*** Lista de linhas

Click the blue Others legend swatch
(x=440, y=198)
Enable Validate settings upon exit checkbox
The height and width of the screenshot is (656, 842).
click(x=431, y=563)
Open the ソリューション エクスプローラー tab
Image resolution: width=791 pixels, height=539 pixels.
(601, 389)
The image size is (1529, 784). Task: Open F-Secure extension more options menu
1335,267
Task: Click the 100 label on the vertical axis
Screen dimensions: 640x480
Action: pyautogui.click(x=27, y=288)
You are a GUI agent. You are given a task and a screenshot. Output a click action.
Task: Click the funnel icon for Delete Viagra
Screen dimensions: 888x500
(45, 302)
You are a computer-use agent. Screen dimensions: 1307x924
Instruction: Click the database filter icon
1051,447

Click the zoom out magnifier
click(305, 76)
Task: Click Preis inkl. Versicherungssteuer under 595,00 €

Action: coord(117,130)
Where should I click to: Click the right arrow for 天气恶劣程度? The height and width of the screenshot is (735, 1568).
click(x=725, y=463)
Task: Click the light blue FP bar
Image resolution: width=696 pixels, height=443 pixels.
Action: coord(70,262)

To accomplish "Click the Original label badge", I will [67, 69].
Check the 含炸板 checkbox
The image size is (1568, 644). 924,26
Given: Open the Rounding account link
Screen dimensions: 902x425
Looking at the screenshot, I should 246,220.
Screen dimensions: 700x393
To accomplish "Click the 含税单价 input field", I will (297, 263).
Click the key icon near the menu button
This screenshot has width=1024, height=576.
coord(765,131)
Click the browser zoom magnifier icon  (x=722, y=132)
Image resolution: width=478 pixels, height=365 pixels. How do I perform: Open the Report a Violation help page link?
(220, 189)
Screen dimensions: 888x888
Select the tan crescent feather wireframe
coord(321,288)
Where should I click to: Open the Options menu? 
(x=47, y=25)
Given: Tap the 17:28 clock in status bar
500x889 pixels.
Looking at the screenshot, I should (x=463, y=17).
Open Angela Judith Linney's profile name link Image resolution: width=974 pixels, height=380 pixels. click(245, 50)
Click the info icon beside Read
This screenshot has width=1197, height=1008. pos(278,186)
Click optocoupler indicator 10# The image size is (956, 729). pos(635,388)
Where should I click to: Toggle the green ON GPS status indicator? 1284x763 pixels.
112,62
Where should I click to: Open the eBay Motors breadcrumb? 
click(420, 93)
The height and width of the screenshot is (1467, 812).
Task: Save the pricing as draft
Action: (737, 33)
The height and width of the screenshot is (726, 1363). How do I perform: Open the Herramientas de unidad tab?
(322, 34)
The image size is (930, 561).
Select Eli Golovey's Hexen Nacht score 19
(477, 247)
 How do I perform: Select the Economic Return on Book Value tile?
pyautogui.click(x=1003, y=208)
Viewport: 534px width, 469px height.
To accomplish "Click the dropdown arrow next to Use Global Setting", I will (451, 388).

******

• [Objetivo do exercício]: Transforme todas as linhas acima em uma lista numerada e deixe de fora as que estão em branco.

• [Solução do exercício]:
1. Click the blue Others legend swatch
2. (x=440, y=198)
3. Enable Validate settings upon exit checkbox
4. The height and width of the screenshot is (656, 842).
5. click(x=431, y=563)
6. Open the ソリューション エクスプローラー tab
7. Image resolution: width=791 pixels, height=539 pixels.
8. (601, 389)
9. The image size is (1529, 784). Task: Open F-Secure extension more options menu
10. 1335,267
11. Task: Click the 100 label on the vertical axis
12. Screen dimensions: 640x480
13. Action: pyautogui.click(x=27, y=288)
14. You are a GUI agent. You are given a task and a screenshot. Output a click action.
15. Task: Click the funnel icon for Delete Viagra
16. Screen dimensions: 888x500
17. (45, 302)
18. You are a computer-use agent. Screen dimensions: 1307x924
19. Instruction: Click the database filter icon
20. 1051,447
21. Click the zoom out magnifier
22. click(305, 76)
23. Task: Click Preis inkl. Versicherungssteuer under 595,00 €
24. Action: coord(117,130)
25. Where should I click to: Click the right arrow for 天气恶劣程度? The height and width of the screenshot is (735, 1568).
26. click(x=725, y=463)
27. Task: Click the light blue FP bar
28. Image resolution: width=696 pixels, height=443 pixels.
29. Action: coord(70,262)
30. To accomplish "Click the Original label badge", I will [67, 69].
31. Check the 含炸板 checkbox
32. The image size is (1568, 644). 924,26
33. Given: Open the Rounding account link
34. Screen dimensions: 902x425
35. Looking at the screenshot, I should 246,220.
36. Screen dimensions: 700x393
37. To accomplish "Click the 含税单价 input field", I will (297, 263).
38. Click the key icon near the menu button
39. This screenshot has width=1024, height=576.
40. coord(765,131)
41. Click the browser zoom magnifier icon  (x=722, y=132)
42. Image resolution: width=478 pixels, height=365 pixels. How do I perform: Open the Report a Violation help page link?
43. (220, 189)
44. Screen dimensions: 888x888
45. Select the tan crescent feather wireframe
46. coord(321,288)
47. Where should I click to: Open the Options menu? 
48. (x=47, y=25)
49. Given: Tap the 17:28 clock in status bar
50. 500x889 pixels.
51. Looking at the screenshot, I should (x=463, y=17).
52. Open Angela Judith Linney's profile name link Image resolution: width=974 pixels, height=380 pixels. click(245, 50)
53. Click the info icon beside Read
54. This screenshot has width=1197, height=1008. pos(278,186)
55. Click optocoupler indicator 10# The image size is (956, 729). pos(635,388)
56. Where should I click to: Toggle the green ON GPS status indicator? 1284x763 pixels.
57. 112,62
58. Where should I click to: Open the eBay Motors breadcrumb? 
59. click(420, 93)
60. The height and width of the screenshot is (1467, 812).
61. Task: Save the pricing as draft
62. Action: (737, 33)
63. The height and width of the screenshot is (726, 1363). How do I perform: Open the Herramientas de unidad tab?
64. (322, 34)
65. The image size is (930, 561).
66. Select Eli Golovey's Hexen Nacht score 19
67. (477, 247)
68.  How do I perform: Select the Economic Return on Book Value tile?
69. pyautogui.click(x=1003, y=208)
70. Viewport: 534px width, 469px height.
71. To accomplish "Click the dropdown arrow next to Use Global Setting", I will (451, 388).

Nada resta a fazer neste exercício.